* [TASK OBJECTIVE] In the entries below, find the line with "Viewport: 928px width, 750px" and print exactly every line from there up to and including the line with "Task: Go to the next page arrow", with no other lines.

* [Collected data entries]
------

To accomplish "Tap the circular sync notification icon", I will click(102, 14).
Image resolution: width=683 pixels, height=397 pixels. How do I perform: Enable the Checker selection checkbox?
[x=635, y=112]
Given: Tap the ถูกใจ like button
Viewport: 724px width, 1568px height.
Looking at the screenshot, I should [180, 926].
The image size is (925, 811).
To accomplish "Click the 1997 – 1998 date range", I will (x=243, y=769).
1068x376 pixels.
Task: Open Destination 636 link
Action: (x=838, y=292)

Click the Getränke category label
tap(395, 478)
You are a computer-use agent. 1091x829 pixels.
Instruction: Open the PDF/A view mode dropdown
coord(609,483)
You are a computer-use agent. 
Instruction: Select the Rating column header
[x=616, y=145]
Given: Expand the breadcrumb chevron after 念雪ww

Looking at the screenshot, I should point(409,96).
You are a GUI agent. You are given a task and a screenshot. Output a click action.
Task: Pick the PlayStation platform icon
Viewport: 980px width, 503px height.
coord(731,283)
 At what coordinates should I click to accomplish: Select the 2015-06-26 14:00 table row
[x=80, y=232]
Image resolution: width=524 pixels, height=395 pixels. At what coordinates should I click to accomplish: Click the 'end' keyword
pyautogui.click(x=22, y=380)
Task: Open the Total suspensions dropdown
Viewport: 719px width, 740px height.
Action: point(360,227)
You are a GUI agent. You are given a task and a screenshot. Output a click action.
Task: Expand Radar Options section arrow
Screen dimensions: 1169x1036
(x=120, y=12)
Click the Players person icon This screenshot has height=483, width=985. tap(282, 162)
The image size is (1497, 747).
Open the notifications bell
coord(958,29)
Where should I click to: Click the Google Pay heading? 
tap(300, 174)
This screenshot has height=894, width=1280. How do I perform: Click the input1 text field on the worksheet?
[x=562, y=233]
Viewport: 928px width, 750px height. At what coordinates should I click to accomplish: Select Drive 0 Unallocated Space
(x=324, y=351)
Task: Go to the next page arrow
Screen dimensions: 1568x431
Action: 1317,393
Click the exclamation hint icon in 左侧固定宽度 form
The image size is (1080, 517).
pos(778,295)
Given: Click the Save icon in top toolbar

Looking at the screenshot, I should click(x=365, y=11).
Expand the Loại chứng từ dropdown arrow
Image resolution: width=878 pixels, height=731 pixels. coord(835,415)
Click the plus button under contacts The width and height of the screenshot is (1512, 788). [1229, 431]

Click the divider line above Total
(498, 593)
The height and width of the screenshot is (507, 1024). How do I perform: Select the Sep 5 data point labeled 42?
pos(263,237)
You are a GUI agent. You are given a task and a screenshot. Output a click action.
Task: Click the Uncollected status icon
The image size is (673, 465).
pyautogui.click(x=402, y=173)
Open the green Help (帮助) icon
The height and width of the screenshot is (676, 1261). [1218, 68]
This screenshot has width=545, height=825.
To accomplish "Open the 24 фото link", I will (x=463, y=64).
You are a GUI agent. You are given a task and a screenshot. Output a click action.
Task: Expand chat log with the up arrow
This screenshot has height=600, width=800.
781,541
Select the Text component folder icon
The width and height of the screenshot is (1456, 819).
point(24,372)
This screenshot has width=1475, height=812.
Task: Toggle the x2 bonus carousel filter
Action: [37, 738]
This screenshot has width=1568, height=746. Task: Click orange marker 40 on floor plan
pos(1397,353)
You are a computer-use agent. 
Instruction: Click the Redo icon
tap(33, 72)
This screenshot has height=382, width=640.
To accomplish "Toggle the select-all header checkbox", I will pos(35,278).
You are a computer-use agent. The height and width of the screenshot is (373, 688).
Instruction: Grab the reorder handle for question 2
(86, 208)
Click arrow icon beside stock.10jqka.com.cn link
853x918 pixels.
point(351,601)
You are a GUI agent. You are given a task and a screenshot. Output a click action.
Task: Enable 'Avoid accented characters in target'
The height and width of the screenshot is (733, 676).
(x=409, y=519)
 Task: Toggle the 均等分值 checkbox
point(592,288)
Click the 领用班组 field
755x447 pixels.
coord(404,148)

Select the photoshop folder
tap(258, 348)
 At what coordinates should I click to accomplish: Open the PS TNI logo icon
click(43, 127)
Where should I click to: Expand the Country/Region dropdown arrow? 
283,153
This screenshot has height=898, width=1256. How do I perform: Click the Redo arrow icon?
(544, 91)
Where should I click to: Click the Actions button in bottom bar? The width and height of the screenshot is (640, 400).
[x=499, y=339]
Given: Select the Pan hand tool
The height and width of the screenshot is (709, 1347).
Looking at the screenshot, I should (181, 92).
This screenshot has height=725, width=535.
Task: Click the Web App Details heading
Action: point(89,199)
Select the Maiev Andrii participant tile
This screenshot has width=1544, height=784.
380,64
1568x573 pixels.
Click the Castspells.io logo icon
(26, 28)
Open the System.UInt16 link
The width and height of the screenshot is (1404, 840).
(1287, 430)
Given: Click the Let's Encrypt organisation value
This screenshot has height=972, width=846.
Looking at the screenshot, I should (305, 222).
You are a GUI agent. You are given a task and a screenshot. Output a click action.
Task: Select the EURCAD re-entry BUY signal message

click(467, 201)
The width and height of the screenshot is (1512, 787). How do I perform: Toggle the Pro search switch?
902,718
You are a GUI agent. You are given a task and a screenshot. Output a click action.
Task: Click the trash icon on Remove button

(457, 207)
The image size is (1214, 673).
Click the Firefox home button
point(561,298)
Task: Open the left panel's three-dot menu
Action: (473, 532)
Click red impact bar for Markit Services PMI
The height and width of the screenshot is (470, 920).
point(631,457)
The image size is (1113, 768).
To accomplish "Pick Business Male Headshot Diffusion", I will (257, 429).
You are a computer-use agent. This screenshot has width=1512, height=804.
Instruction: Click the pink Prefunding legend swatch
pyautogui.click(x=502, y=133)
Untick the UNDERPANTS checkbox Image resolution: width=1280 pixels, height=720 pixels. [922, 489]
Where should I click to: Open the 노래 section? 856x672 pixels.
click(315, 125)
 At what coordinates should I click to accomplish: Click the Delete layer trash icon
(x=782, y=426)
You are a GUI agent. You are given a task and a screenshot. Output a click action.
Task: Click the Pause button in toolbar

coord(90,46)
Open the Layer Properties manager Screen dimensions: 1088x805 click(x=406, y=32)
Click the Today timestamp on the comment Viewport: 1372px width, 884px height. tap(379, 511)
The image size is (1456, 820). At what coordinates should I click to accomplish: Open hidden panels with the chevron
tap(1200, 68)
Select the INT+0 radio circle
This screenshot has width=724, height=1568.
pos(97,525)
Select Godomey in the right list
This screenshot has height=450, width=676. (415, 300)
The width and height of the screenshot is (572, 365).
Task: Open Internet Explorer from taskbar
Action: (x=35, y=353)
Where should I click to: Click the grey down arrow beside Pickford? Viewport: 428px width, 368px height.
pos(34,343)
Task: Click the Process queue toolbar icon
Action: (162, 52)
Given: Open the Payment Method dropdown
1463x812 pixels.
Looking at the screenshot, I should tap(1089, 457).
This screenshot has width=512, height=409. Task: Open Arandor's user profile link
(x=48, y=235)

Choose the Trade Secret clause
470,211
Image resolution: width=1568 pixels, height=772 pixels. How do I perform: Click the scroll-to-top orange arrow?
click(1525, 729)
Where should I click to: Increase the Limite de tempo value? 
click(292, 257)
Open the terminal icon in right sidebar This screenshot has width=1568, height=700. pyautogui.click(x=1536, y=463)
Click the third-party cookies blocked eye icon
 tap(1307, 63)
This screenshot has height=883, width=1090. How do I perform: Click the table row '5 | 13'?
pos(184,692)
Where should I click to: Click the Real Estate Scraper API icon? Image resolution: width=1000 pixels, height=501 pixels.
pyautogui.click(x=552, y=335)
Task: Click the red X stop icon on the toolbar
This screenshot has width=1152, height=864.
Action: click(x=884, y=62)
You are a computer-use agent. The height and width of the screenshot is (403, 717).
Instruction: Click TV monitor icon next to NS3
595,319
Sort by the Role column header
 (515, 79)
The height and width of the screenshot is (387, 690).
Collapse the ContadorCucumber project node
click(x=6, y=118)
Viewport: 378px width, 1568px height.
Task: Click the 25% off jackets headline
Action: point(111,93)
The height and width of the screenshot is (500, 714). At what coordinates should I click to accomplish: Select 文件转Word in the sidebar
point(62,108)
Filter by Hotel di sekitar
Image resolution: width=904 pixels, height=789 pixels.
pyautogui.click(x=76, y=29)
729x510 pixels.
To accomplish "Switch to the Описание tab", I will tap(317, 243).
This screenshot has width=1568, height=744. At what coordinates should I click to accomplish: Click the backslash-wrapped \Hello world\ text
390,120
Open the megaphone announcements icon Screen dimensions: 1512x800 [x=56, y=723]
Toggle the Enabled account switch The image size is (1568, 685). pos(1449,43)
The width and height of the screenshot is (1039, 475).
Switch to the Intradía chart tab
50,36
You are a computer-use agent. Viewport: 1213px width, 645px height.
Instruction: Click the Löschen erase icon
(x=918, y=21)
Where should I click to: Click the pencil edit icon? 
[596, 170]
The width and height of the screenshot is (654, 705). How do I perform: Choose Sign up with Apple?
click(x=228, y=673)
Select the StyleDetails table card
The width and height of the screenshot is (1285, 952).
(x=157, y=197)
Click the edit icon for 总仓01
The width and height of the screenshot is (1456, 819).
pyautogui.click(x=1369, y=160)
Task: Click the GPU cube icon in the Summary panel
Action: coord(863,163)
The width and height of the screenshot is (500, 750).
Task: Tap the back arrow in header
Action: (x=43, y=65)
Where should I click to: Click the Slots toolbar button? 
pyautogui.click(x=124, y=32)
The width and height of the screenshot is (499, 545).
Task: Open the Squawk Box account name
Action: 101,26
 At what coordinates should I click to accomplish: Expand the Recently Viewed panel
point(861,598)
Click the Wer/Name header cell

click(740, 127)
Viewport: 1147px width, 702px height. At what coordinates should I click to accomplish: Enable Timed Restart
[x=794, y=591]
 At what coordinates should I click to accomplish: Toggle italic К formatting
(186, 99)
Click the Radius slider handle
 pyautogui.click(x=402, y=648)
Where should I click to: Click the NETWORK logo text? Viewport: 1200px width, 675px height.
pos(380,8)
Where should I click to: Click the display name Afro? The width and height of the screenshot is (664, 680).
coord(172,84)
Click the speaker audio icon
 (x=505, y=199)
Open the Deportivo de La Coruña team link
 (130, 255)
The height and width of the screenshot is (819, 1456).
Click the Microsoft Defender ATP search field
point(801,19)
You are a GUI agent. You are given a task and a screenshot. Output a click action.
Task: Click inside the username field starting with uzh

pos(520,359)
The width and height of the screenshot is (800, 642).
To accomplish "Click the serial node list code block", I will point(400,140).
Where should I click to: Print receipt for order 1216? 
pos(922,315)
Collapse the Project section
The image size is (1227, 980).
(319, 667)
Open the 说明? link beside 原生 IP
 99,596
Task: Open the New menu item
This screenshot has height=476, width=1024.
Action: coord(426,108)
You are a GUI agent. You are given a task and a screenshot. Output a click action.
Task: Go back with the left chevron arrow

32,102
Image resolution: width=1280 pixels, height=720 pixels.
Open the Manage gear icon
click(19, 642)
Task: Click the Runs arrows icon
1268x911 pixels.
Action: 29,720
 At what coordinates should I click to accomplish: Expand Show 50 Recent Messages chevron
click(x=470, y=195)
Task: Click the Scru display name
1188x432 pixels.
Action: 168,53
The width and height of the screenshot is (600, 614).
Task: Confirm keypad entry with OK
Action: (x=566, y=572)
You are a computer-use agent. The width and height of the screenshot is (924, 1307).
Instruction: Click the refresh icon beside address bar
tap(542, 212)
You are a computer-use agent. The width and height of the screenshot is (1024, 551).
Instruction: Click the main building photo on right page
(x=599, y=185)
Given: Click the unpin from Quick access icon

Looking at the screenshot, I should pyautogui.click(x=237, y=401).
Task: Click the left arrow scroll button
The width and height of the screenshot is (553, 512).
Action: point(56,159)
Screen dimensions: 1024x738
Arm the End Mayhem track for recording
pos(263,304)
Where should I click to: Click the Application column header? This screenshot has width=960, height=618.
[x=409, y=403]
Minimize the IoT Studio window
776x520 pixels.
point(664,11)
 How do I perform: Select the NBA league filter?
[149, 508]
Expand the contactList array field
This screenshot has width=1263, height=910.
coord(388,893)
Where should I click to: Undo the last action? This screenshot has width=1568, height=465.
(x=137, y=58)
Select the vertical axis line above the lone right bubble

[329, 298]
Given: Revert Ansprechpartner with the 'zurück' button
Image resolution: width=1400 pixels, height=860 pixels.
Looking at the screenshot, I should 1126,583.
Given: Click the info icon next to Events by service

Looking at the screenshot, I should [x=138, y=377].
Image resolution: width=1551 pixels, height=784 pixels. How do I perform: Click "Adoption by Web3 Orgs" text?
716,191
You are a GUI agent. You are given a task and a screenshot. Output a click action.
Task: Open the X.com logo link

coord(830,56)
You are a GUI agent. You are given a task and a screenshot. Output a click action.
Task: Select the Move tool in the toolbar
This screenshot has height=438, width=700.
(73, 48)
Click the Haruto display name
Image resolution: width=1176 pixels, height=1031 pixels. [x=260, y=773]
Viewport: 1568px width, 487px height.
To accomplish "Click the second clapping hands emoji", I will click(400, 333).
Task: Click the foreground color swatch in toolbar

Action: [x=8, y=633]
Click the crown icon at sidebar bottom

------

* [ANSWER TO THE EXERCISE]
Viewport: 928px width, 750px height. At what coordinates should I click to accomplish: Select Drive 0 Unallocated Space
(x=324, y=351)
Task: Go to the next page arrow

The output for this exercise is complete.